From January 2009 to December 2019, blunt splenic injury patients with unstable hemodynamics [initial pulse >120 beats/min or systolic blood pressure <90 mm Hg] were included. Either emergency surgery or angioembolization was performed for hemostasis because of their unstable status. The characteristics of patients who underwent angioembolization or surgery were compared in each group (all patients, patients with hypotension, patients without response to resuscitation and hypotensive patients without response to resuscitation).
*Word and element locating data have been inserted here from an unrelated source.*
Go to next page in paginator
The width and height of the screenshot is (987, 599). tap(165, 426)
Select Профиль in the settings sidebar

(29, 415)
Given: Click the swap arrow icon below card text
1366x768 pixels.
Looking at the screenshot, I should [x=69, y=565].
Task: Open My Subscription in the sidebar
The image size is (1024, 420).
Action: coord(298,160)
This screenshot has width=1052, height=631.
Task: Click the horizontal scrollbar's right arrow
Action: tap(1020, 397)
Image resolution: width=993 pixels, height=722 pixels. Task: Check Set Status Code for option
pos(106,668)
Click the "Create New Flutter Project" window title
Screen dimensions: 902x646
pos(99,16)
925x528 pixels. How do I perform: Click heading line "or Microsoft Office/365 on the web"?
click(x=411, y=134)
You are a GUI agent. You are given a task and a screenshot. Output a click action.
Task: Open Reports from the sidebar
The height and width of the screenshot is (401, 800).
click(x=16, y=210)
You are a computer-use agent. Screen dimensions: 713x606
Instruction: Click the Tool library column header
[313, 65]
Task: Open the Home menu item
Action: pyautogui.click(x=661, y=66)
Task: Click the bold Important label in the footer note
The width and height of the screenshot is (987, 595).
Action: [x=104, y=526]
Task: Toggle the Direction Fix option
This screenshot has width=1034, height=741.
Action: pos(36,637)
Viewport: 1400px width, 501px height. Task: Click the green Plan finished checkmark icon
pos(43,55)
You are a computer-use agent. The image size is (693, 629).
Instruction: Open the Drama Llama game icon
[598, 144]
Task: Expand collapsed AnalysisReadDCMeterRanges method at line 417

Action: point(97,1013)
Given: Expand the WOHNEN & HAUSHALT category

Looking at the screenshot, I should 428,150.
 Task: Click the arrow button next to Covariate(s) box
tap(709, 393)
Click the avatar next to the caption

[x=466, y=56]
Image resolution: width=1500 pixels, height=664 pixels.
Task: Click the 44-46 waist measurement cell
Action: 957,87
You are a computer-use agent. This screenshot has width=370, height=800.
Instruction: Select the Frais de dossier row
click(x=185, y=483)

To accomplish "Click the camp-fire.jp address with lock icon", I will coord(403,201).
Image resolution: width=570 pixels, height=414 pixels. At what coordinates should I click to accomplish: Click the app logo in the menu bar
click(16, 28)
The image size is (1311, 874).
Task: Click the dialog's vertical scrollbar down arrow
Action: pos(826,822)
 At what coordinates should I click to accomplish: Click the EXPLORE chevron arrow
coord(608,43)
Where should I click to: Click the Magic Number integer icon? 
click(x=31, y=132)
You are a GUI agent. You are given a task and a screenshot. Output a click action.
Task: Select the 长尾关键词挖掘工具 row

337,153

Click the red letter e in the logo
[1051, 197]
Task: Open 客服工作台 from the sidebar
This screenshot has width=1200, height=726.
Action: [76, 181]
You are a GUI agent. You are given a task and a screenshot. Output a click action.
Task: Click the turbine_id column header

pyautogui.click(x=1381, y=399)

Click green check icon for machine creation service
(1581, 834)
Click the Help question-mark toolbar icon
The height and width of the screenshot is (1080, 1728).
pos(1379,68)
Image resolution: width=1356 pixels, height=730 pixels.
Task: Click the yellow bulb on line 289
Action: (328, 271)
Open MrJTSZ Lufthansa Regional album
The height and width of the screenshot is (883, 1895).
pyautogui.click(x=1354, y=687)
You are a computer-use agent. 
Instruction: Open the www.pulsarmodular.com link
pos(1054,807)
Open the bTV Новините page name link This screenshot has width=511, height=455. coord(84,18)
A total of 73 patients were included in the current study. With respect to all patients, 68.5% (N = 50) of patients underwent NOM with angioembolization for hemostasis. Patients who underwent angioembolization for hemostasis had a significantly lower base deficit (5.3 ± 3.8 vs. 8.3 ± 5.2 mmol/L, p = 0.006) and a higher proportion of response to resuscitation (82.0% vs. 30.4%, p < 0.001) than did patients who underwent surgery. However, there was no significant difference in the proportion of hypotension (58.0% vs. 65.2%, p = 0.558) between these two groups. There were 44 patients with hypotension, and the angioembolization could be performed in 65.9% (N = 29) of them. Patients who underwent angioembolization had a significantly higher proportion of response to resuscitation than did patients who underwent surgery (89.7% vs. 33.3%, p < 0.001). In hypotensive patients without response to resuscitation (N = 13), 23.1% (N = 3) of the patients underwent angioembolization successfully. There was no significant difference in time to hemostasis procedure between patients who underwent angioembolization or surgery (24.7 ± 2.1 vs. 26.3 ± 16.7 min, p = 0.769). The demographics, vital signs, blood transfusion amount, injury severity, mortality rate and length of stay of patients who underwent angioembolization were not significantly different from patients who underwent surgery in each group.
With a short preparation time of angioembolization, the NOM could be performed selectively for hemodynamically unstable patients with blunt splenic injury. The base deficit serves as an early detector of the requirement of surgical treatment.